We used the tool to screen three published

studies with s

We used the tool to screen three published

studies with sequences deposited in the first 2 months after our GenBank survey took place. Among the 1076 16S sequences published by Fujita et al. (2010), we found 403 (37%) sequences that were reverse complementary (i.e. average HMM detection ratio of 0 : 6), indicating that reverse complementary sequences can be a very significant problem. Screening the very small dataset of Jurado et al. (2010), one among the 39 sequences was reverse complementary (i.e. HMM ratio 0 : 10), indicating that reverse complementary entries can occur even in very small datasets where manual anti-CTLA-4 antibody curation should not be an issue. No reverse complementary sequences or any other anomalies were detected among the 11 173 sequences published by Durso et al. (2010), demonstrating that v-revcomp can identify studies of high data integrity with respect to reverse complementary sequences. The fraction of reverse complementary 16S sequences in public data repositories is around 1%, which Selleck Ion Channel Ligand Library must be seen as low, given the error-prone user-controlled submission mechanism and the lack of support for third-party annotation of INSD entries (Pennisi, 2008). Nevertheless, the over 9000 reverse complementary

sequences can have serious implications for downstream analysis if the user is not aware of their status. Furthermore, the number of sequences deposited in these repositories will increase drastically with HTS technologies used in amplicon and metagenome sequencing projects, highlighting the need to detect these events in an automated manner. The clear cases of reverse complementary sequences found in this survey were reported to NCBI for reorientation. NCBI does not need prior agreement with sequence authors in order to correct sequences that were deposited in the incorrect

orientation, and such reorientations are brought about quickly. While the problem of reverse complementary sequences can be avoided with v-revcomp, the number and types of anomalous 16S sequences are of greater concern. It is worrisome that we detected 136 sequences that were taxonomically misclassified at the domain level, and more surprising that 26 cases did Interleukin-3 receptor not even represent ribosomal genes.

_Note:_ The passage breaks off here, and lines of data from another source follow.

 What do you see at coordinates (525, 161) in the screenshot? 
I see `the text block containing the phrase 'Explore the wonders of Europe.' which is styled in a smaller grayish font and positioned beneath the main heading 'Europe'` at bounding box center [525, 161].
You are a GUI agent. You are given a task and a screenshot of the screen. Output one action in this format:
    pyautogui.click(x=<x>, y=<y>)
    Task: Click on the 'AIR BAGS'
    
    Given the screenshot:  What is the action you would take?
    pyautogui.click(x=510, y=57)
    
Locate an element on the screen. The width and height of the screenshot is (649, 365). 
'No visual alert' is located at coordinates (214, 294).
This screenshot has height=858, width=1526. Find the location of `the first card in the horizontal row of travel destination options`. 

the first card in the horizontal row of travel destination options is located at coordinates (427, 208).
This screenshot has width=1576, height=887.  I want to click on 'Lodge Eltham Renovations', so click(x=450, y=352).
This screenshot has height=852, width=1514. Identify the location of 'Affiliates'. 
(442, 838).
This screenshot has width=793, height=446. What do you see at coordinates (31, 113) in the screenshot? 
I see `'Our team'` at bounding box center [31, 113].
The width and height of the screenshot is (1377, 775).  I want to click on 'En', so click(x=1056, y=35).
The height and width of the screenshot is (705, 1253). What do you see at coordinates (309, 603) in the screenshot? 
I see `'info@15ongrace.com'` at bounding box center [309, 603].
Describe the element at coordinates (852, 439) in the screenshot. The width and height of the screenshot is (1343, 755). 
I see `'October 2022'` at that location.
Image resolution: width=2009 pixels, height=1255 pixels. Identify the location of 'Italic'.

Our results stress the importance of critically examining sequences before inclusion in scientific analysis and submission to public databases (Harris, 2003). While v-revcomp is specifically designed to detect reverse complementary sequences, it has certain intrinsic capabilities of detecting some types of sequences anomalies such as reverse complementary chimeras, nontarget genes and erroneous reads. In particular, large-scale metagenome sequencing projects that require automated fragment assembly are prone to errors that could be detected by v-revcomp.